## Exercise requirements
Report every line of the data that includes "agent".

Collected data entries
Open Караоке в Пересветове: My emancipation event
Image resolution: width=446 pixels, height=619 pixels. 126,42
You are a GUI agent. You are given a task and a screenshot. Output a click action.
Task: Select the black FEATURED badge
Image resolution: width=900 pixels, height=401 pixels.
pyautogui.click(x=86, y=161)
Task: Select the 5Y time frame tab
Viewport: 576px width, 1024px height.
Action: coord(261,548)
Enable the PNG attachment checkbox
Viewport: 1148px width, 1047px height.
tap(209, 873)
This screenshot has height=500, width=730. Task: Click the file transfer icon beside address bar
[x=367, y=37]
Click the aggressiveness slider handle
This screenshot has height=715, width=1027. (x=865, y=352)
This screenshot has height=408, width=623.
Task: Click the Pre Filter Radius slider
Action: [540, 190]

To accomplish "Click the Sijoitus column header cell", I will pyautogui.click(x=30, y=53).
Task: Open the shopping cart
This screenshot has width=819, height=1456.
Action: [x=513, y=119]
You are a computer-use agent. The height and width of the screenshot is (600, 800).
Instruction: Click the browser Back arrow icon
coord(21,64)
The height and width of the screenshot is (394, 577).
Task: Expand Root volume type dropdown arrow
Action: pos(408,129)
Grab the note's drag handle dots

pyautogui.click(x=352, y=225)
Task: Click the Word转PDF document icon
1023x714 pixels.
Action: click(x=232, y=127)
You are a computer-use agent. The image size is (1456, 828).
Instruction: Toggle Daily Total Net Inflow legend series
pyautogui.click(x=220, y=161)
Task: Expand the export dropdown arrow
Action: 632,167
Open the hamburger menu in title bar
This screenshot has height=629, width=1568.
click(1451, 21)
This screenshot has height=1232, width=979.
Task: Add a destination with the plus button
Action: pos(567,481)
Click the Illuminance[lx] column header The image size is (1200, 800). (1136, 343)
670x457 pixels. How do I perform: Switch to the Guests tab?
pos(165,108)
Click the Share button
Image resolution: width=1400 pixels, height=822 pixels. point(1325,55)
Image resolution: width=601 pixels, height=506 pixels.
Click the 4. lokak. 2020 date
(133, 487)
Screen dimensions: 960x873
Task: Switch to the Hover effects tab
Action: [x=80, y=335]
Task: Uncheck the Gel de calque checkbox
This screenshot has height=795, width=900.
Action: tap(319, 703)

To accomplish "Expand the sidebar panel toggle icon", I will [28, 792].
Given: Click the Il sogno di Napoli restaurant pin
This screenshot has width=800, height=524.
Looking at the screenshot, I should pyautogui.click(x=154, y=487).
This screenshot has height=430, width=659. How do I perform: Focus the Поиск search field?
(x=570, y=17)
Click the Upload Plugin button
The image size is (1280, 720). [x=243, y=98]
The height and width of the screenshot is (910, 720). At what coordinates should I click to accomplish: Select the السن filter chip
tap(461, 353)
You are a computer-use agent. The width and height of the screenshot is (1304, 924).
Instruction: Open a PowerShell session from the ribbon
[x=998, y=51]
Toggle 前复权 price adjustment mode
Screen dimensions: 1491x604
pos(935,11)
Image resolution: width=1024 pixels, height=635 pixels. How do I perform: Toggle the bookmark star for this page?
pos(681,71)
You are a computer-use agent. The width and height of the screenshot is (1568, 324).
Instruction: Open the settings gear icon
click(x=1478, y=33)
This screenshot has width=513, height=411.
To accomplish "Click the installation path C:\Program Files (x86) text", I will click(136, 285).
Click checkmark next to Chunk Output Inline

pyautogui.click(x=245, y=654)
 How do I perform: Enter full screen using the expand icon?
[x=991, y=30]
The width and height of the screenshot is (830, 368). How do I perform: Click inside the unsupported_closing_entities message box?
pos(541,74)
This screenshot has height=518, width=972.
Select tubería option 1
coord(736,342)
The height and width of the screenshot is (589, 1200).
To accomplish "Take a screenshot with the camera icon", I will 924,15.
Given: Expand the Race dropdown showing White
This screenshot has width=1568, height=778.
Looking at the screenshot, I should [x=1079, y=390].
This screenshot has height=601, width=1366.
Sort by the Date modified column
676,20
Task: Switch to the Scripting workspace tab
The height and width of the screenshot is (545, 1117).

## Output for this exercise
You are a GUI agent. You are given a task and a screenshot. Output a click action.
You are a computer-use agent. The height and width of the screenshot is (600, 800).
You are a computer-use agent. The image size is (1456, 828).
You are a computer-use agent. The width and height of the screenshot is (1304, 924).
You are a computer-use agent. The width and height of the screenshot is (1568, 324).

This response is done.